Spray paint, the tool which characterizes contemporary graffiti, was patented in the United States in 1951. Between its introduction as a product in the 1950s and the late 1960s – when the form of graffiti that is widely recognized today was first practiced – there was a lapse of almost 20 years, during which fine artists also experimented with the tool. Once spray paint became the dominant style for graffiti writing, its subsequent use in any capacity became tied to graffiti. A simple line of spray paint immediately calls to mind associations with rebellion and urbanity, whether this is intentional or not. Occupying 1,500 square meters across the two largest floors of Museion, Graffiti features key works from the latter half of the 20th Century until the present day, as well as site-specific new works.

Graffiti takes – as its point of departure – works from the 1950s and 1960s by artists such as David Smith, Martin Barré, Dan Christensen, Carol Rama, and Charlotte Posenenske. In juxtaposition are spray paint on canvas works by seminal graffiti writers such as Rammellzee, Futura 2000, Blade, and Lee Quiñones.

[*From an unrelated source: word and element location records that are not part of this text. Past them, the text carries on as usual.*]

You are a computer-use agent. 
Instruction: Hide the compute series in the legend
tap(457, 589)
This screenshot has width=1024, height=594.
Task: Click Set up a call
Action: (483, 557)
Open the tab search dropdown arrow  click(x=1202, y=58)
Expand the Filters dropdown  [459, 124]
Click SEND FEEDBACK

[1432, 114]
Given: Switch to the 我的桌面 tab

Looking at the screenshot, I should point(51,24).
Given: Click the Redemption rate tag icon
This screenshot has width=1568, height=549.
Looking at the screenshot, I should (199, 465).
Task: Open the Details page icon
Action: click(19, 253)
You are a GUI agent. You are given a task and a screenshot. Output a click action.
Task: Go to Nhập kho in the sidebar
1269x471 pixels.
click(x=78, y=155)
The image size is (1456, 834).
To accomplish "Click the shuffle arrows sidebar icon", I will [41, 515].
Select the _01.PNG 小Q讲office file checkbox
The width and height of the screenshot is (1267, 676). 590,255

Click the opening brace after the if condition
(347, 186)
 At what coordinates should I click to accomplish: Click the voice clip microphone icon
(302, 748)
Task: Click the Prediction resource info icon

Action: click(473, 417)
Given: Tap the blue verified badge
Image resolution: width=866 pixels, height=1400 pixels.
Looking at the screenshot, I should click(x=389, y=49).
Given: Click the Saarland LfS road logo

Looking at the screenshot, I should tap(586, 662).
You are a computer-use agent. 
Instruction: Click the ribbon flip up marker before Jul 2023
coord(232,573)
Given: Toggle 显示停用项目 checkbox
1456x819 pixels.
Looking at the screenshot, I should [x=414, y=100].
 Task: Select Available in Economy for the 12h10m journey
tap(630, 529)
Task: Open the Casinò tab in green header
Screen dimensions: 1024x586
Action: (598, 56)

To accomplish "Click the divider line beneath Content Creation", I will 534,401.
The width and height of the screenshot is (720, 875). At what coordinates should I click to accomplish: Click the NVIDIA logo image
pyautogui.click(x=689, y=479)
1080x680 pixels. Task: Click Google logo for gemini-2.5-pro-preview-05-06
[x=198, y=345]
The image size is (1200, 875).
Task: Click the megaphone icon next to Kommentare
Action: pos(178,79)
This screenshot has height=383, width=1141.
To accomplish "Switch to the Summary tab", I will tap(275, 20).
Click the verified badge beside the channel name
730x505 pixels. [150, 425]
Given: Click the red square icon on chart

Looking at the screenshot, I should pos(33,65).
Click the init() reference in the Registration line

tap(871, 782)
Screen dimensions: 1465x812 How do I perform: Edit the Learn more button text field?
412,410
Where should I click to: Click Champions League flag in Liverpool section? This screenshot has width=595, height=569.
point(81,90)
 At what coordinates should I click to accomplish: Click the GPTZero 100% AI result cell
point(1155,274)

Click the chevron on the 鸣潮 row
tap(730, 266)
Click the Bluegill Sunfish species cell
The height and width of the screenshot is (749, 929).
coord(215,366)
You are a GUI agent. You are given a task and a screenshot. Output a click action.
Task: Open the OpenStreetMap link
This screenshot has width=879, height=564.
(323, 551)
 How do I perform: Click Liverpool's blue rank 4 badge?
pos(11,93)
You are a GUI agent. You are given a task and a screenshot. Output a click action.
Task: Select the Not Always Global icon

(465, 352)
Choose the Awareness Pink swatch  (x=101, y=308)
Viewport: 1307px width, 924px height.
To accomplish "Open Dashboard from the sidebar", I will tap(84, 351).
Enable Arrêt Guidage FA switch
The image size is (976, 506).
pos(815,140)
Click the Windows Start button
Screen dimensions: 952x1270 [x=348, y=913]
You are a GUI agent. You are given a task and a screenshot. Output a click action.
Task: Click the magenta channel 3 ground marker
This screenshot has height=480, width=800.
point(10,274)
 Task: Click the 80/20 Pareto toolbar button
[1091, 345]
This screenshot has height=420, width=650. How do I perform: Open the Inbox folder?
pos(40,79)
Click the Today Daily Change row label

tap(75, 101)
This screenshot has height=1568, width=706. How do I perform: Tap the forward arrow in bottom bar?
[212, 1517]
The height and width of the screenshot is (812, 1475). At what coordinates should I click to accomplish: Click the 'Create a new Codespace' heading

A selection of significant 1980s and 1990s paintings, which clearly reference or incorporate graffiti, by Lady Pink and Jenny Holzer, Martin Wong and LA2, and Keith Haring, are followed by more recent examples of spray paintings by Heike-Karin Föll, Michael Krebber, and Christopher Wool. Digital tag drawings by Georgie Nettell meet Patricia L. Boyd’s photogram of a bus shelter and Karin Sander’s Patina Paintings, among many other works. This part of the exhibition further includes artworks by contemporary graffiti writers such as Kunle Martins and Wanto, and a new piece by N.O.Madski in dialogue with sculptures by Kaya.

The exhibition continues in the form of a city scape, occupied by various works incorporating urban realities. This includes films and photography by Charles Atlas and Manuel DeLanda, as well as numerous large-scale installations and sculptures such as Klara Lidén’s readymade trash cans and junction boxes, or Josephine Pryde’s New Media Express, a model train covered in miniature graffiti. Graffiti methods of mark-making are reflected in R.I.P. Germain’s sculpture of a false storefront, a new wall installation by Matias Faldbakken, and street casts by Alix Vernet.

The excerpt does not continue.